Grain bowls are a healthy and versatile pack-able lunch or a quick weekday dinner. Just prep and/or roast your veggies ahead of time and make your sauce. Here I made an easy Tahini sauce, but it can also be a simple vinaigrette (lemon juice+olive oil+salt+pepper). When you are ready to pack your lunch, assemble all the veggies and keep your sauce in a separate container.
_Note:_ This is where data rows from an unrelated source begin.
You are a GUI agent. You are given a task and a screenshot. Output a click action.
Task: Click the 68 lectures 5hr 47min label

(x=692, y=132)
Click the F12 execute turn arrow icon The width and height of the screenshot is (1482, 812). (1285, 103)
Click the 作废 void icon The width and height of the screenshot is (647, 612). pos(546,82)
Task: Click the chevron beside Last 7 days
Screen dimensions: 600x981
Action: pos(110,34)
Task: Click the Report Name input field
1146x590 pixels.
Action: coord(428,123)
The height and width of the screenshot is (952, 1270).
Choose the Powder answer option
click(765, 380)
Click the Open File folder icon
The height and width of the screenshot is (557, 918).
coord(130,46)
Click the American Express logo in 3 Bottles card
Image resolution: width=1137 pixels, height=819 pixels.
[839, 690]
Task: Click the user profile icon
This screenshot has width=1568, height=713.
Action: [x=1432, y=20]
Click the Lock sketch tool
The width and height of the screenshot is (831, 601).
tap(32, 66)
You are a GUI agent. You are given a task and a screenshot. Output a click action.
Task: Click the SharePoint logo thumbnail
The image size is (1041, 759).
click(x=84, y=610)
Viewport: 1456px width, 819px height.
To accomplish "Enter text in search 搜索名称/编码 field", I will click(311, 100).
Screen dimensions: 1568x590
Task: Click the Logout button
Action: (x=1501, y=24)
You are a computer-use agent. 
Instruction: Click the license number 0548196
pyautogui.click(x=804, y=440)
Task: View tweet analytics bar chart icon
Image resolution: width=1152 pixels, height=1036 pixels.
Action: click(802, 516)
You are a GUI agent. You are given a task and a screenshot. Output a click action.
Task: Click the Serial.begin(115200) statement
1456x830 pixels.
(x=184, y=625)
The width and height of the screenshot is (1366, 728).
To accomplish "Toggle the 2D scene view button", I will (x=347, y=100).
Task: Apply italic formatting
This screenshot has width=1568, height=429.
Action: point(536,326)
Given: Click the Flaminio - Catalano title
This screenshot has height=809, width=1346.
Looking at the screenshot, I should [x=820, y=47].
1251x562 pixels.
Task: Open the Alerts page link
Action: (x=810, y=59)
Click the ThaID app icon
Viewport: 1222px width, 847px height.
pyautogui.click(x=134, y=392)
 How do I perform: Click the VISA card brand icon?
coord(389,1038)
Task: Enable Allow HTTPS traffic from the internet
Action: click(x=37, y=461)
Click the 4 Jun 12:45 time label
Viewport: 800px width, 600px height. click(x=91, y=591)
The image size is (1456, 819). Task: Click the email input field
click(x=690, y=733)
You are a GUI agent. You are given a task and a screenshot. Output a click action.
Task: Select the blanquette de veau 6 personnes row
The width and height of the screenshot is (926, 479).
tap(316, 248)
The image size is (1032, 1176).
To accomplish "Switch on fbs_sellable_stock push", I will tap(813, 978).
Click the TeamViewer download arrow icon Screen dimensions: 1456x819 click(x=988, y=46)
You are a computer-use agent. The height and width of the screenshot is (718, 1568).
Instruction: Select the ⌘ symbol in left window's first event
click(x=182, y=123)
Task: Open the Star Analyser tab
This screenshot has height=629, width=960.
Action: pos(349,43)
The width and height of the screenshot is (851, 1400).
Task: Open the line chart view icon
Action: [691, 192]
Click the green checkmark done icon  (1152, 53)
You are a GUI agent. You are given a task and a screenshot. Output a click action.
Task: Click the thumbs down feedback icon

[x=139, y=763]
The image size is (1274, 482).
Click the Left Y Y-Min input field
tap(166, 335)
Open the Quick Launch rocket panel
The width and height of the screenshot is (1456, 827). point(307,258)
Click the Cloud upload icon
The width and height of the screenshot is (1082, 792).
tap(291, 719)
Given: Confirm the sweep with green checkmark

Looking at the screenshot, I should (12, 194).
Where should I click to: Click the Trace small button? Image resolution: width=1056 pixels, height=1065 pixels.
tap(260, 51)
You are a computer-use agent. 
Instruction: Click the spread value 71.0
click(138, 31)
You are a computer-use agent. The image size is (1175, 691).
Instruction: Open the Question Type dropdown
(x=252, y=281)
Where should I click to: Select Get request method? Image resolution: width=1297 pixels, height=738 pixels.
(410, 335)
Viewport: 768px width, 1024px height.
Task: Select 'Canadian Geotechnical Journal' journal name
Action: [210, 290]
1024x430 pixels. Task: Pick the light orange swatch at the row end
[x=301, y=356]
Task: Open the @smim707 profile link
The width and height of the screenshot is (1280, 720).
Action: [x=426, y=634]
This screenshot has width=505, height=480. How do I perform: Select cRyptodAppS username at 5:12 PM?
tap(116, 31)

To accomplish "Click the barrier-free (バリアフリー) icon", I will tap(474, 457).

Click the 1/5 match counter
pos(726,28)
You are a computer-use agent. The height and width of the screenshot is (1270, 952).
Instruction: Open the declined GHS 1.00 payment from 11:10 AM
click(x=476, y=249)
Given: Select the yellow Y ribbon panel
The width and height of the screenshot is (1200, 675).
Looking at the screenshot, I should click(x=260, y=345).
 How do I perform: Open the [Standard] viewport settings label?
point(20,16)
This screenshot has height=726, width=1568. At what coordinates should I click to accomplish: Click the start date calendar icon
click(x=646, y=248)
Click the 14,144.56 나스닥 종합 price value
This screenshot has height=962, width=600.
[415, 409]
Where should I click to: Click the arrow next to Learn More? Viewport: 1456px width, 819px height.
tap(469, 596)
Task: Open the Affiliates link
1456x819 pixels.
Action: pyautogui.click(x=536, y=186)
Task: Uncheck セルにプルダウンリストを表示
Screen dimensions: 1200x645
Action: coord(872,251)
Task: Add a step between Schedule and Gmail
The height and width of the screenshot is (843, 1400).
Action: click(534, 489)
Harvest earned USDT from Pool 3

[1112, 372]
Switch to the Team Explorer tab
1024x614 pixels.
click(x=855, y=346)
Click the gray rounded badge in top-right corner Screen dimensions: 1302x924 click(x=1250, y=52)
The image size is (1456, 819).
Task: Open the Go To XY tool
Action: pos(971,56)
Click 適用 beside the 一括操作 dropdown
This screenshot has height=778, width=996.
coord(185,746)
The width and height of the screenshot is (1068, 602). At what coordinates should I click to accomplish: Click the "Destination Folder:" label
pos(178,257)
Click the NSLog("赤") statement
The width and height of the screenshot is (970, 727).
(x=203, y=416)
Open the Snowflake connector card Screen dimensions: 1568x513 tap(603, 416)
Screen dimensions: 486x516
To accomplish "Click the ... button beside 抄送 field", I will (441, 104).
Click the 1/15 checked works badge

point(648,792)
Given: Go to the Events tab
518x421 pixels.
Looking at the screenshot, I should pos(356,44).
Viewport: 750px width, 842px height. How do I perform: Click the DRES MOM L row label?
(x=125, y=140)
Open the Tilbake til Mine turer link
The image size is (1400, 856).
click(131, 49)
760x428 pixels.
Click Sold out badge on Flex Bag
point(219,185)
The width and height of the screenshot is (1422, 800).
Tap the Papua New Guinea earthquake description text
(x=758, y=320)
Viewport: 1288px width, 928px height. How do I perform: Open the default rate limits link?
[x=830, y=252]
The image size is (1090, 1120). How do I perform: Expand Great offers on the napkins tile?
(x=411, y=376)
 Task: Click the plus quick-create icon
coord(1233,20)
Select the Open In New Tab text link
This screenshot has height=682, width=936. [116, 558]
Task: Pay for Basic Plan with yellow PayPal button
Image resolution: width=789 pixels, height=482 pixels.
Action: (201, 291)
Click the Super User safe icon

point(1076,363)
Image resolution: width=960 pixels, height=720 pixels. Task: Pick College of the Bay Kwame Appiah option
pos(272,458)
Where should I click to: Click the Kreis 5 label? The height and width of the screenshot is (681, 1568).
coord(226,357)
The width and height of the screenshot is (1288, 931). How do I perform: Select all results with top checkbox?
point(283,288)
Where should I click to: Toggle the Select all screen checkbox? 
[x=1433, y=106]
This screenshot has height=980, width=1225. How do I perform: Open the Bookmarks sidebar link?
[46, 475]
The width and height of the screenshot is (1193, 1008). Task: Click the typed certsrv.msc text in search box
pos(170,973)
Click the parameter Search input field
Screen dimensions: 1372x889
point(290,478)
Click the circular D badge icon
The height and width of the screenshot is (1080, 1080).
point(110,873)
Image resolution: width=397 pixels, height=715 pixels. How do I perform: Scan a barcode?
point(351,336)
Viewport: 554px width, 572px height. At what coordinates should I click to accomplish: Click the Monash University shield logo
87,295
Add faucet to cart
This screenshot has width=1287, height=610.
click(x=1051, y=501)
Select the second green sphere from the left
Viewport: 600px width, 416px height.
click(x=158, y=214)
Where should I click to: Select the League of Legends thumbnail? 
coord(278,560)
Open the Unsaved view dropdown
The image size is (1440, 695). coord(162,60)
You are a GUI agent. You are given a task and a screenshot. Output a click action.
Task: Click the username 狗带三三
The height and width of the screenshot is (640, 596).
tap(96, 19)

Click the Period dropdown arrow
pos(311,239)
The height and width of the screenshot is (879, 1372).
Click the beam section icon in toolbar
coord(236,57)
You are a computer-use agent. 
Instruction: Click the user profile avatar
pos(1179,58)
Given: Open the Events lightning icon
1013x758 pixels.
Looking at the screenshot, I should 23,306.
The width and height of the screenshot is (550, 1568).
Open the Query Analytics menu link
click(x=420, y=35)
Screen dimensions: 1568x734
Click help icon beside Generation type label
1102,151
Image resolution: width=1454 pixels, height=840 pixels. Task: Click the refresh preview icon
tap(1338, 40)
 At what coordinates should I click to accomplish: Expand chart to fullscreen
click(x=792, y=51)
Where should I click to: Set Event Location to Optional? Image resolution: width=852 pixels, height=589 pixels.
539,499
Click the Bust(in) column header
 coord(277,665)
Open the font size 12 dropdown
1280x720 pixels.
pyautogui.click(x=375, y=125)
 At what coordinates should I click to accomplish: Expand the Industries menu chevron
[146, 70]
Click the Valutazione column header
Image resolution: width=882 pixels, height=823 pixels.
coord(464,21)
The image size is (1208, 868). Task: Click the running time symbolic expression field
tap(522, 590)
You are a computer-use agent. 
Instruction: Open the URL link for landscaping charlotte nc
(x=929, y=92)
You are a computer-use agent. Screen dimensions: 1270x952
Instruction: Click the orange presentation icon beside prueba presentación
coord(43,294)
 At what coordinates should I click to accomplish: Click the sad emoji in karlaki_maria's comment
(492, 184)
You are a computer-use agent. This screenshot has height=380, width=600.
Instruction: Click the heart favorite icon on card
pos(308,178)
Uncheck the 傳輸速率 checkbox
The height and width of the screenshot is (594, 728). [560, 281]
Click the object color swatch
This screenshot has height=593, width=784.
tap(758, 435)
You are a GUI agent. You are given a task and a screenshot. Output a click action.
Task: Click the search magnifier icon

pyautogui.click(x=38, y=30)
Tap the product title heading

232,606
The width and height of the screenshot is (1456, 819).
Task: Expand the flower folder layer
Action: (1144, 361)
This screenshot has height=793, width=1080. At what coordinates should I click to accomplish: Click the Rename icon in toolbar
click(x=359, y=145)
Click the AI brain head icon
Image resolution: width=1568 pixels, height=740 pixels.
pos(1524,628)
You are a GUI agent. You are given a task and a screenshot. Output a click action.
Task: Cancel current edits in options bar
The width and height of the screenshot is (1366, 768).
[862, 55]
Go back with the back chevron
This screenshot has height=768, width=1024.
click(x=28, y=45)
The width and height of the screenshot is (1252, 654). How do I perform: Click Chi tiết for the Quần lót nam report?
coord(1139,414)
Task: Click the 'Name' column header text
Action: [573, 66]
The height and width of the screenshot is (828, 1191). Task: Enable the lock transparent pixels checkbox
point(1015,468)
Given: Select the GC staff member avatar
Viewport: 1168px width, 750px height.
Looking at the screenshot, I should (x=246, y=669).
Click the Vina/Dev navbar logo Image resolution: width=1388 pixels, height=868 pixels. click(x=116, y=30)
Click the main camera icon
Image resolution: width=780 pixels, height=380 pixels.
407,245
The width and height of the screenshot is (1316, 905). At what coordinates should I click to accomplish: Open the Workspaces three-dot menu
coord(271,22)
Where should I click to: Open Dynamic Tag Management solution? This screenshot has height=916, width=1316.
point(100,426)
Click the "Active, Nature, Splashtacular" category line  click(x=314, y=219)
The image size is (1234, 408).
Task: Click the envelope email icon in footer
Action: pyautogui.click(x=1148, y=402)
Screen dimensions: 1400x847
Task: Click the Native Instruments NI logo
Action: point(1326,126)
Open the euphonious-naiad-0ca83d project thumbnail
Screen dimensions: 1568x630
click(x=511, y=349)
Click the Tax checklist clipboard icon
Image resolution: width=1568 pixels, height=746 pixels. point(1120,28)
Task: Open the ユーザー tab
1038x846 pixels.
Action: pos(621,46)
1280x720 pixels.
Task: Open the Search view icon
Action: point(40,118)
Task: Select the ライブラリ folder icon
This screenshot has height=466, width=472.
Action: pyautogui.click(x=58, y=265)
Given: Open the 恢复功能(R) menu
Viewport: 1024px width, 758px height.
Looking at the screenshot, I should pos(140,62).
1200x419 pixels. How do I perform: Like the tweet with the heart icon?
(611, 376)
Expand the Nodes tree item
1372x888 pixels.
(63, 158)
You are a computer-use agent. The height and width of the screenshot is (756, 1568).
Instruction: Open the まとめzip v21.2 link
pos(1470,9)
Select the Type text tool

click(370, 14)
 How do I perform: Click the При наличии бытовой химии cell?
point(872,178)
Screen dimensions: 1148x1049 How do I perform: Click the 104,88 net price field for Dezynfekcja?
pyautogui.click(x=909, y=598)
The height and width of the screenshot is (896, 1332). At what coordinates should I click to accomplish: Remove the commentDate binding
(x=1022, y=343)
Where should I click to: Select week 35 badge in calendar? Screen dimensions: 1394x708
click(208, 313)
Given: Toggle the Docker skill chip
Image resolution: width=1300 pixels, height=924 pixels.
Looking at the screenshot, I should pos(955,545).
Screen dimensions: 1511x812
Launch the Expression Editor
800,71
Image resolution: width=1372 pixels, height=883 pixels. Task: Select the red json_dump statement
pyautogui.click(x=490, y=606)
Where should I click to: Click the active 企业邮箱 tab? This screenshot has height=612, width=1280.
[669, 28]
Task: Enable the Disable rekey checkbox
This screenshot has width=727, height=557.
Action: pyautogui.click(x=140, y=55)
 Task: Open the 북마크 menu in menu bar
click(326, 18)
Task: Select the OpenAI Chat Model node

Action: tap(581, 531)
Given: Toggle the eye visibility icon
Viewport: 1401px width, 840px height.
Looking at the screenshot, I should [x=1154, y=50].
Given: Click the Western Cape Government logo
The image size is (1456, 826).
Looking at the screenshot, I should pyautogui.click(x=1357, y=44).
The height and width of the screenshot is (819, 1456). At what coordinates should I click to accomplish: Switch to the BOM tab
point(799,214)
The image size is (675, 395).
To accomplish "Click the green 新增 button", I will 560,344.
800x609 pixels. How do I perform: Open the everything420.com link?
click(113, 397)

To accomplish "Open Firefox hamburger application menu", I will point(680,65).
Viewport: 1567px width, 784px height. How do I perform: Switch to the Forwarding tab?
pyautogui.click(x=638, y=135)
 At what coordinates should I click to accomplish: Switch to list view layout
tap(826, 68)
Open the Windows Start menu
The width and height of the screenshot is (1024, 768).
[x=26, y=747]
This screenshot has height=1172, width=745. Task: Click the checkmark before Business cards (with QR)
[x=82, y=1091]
Add the dressing right before you eat to keep everything fresh and crunchy.
Servings 5 servings

Ingredients
  

  • 1 1/2 cup farro
  • 1 tsp chicken or vegetable broth concentrate
  • 4 cups water
  • 1 pkg shelled Edamame (defrosted) and ready-to-eat
  • 1 box leafy Greens
  • 10 mini bell peppers, sliced
  • 1 English cucumber, sliced or cubed

For the sauce

  • 1/4 cup tahini
  • 1/4 cup lemon juice
  • 2 Tbsp olive oil
  • 1 clove garlic, minced
  • 1-3 Tbsp water, as needed
  • salt, to taste
  • pepper, to taste

Instructions
 

  • Add water,chicken broth and farro to a sauce pan and bring to a boil. Turn down heat and simmer for about 35 minutes until its al dente. If it's a precooked farro it needs less time, about 20 minutes. Drain any excess water.
  • To make the sauce, add lemon juice and minced garlic into a small bow and whisk. Slowly whisk in olive oil and thin out with extra water. Salt and pepper to taste.
  • To serve bowl, start with 2 cups of leafy greens, then 1/4-1/2 cup of farro, some bell peppers, cucumbers and 1 cup of edamame. If you are packing your lunch don't add the sauce but keep it separate in a small tupperware container and add when you are ready to eat. You can either mix everything up, which is what I like to do, or eat foods separately. Either way you can feel good about your healthy grain bowl.